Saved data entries
========================================================================

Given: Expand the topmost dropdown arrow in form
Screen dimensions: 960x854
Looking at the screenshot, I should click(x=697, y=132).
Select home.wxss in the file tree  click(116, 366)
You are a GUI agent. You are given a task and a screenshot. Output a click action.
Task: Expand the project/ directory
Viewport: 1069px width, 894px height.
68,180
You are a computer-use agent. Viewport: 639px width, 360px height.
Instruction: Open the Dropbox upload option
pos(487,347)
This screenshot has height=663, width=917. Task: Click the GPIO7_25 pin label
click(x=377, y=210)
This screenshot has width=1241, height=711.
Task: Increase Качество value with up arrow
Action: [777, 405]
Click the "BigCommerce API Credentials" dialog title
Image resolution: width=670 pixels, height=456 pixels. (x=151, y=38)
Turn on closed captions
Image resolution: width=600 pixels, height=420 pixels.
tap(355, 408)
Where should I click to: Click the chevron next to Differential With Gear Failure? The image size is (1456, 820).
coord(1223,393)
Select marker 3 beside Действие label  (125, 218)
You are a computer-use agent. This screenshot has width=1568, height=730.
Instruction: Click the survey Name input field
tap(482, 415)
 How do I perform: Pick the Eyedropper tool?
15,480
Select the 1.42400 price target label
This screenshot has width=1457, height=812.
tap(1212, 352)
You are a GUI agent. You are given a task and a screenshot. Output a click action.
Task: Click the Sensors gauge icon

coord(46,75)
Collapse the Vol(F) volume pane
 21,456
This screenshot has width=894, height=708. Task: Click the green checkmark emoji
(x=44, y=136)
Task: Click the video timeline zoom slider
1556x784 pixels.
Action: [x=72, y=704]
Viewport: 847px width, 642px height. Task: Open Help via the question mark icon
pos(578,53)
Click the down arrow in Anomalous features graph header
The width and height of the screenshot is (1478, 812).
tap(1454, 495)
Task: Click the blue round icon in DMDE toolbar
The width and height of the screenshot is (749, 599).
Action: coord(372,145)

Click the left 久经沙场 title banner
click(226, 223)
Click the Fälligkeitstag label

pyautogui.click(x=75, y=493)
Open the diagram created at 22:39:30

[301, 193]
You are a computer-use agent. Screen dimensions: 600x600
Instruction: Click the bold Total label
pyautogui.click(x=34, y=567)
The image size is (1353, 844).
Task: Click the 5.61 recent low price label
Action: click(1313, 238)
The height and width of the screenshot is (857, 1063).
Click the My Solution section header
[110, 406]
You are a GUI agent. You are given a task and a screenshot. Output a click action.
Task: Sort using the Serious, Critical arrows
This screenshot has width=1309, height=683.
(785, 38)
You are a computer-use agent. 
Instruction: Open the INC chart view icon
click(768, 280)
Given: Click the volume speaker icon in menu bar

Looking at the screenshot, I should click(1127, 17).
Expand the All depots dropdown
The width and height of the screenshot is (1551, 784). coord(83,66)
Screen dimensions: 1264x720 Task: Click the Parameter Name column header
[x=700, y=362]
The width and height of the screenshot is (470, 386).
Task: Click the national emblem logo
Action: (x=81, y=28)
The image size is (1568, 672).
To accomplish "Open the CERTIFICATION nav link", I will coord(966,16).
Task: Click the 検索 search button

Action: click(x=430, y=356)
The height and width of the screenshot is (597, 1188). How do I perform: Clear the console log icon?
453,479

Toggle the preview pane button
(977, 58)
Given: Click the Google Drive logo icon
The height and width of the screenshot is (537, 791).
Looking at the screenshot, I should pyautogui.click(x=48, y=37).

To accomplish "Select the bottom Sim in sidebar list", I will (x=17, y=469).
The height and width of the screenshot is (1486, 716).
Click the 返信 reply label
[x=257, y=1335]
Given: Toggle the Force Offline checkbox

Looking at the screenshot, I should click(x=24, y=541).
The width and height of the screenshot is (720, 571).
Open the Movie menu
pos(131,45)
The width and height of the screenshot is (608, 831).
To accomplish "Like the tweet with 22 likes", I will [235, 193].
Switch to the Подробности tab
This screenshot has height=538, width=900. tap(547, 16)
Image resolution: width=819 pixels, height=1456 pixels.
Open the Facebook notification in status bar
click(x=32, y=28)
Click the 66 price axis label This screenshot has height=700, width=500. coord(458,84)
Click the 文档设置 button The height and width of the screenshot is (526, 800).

========================================================================

Task directions |
Each record shown above is to be given again exactly.

Completed task |
Given: Expand the topmost dropdown arrow in form
Screen dimensions: 960x854
Looking at the screenshot, I should click(x=697, y=132).
Select home.wxss in the file tree  click(116, 366)
You are a GUI agent. You are given a task and a screenshot. Output a click action.
Task: Expand the project/ directory
Viewport: 1069px width, 894px height.
68,180
You are a computer-use agent. Viewport: 639px width, 360px height.
Instruction: Open the Dropbox upload option
pos(487,347)
This screenshot has height=663, width=917. Task: Click the GPIO7_25 pin label
click(x=377, y=210)
This screenshot has width=1241, height=711.
Task: Increase Качество value with up arrow
Action: [777, 405]
Click the "BigCommerce API Credentials" dialog title
Image resolution: width=670 pixels, height=456 pixels. (x=151, y=38)
Turn on closed captions
Image resolution: width=600 pixels, height=420 pixels.
tap(355, 408)
Where should I click to: Click the chevron next to Differential With Gear Failure? The image size is (1456, 820).
coord(1223,393)
Select marker 3 beside Действие label  (125, 218)
You are a computer-use agent. This screenshot has width=1568, height=730.
Instruction: Click the survey Name input field
tap(482, 415)
 How do I perform: Pick the Eyedropper tool?
15,480
Select the 1.42400 price target label
This screenshot has width=1457, height=812.
tap(1212, 352)
You are a GUI agent. You are given a task and a screenshot. Output a click action.
Task: Click the Sensors gauge icon

coord(46,75)
Collapse the Vol(F) volume pane
 21,456
This screenshot has width=894, height=708. Task: Click the green checkmark emoji
(x=44, y=136)
Task: Click the video timeline zoom slider
1556x784 pixels.
Action: [x=72, y=704]
Viewport: 847px width, 642px height. Task: Open Help via the question mark icon
pos(578,53)
Click the down arrow in Anomalous features graph header
The width and height of the screenshot is (1478, 812).
tap(1454, 495)
Task: Click the blue round icon in DMDE toolbar
The width and height of the screenshot is (749, 599).
Action: coord(372,145)

Click the left 久经沙场 title banner
click(226, 223)
Click the Fälligkeitstag label

pyautogui.click(x=75, y=493)
Open the diagram created at 22:39:30

[301, 193]
You are a computer-use agent. Screen dimensions: 600x600
Instruction: Click the bold Total label
pyautogui.click(x=34, y=567)
The image size is (1353, 844).
Task: Click the 5.61 recent low price label
Action: click(1313, 238)
The height and width of the screenshot is (857, 1063).
Click the My Solution section header
[110, 406]
You are a GUI agent. You are given a task and a screenshot. Output a click action.
Task: Sort using the Serious, Critical arrows
This screenshot has width=1309, height=683.
(785, 38)
You are a computer-use agent. 
Instruction: Open the INC chart view icon
click(768, 280)
Given: Click the volume speaker icon in menu bar

Looking at the screenshot, I should click(1127, 17).
Expand the All depots dropdown
The width and height of the screenshot is (1551, 784). coord(83,66)
Screen dimensions: 1264x720 Task: Click the Parameter Name column header
[x=700, y=362]
The width and height of the screenshot is (470, 386).
Task: Click the national emblem logo
Action: (x=81, y=28)
The image size is (1568, 672).
To accomplish "Open the CERTIFICATION nav link", I will coord(966,16).
Task: Click the 検索 search button

Action: click(x=430, y=356)
The height and width of the screenshot is (597, 1188). How do I perform: Clear the console log icon?
453,479

Toggle the preview pane button
(977, 58)
Given: Click the Google Drive logo icon
The height and width of the screenshot is (537, 791).
Looking at the screenshot, I should pyautogui.click(x=48, y=37).

To accomplish "Select the bottom Sim in sidebar list", I will (x=17, y=469).
The height and width of the screenshot is (1486, 716).
Click the 返信 reply label
[x=257, y=1335]
Given: Toggle the Force Offline checkbox

Looking at the screenshot, I should click(x=24, y=541).
The width and height of the screenshot is (720, 571).
Open the Movie menu
pos(131,45)
The width and height of the screenshot is (608, 831).
To accomplish "Like the tweet with 22 likes", I will [235, 193].
Switch to the Подробности tab
This screenshot has height=538, width=900. tap(547, 16)
Image resolution: width=819 pixels, height=1456 pixels.
Open the Facebook notification in status bar
click(x=32, y=28)
Click the 66 price axis label This screenshot has height=700, width=500. coord(458,84)
Click the 文档设置 button The height and width of the screenshot is (526, 800).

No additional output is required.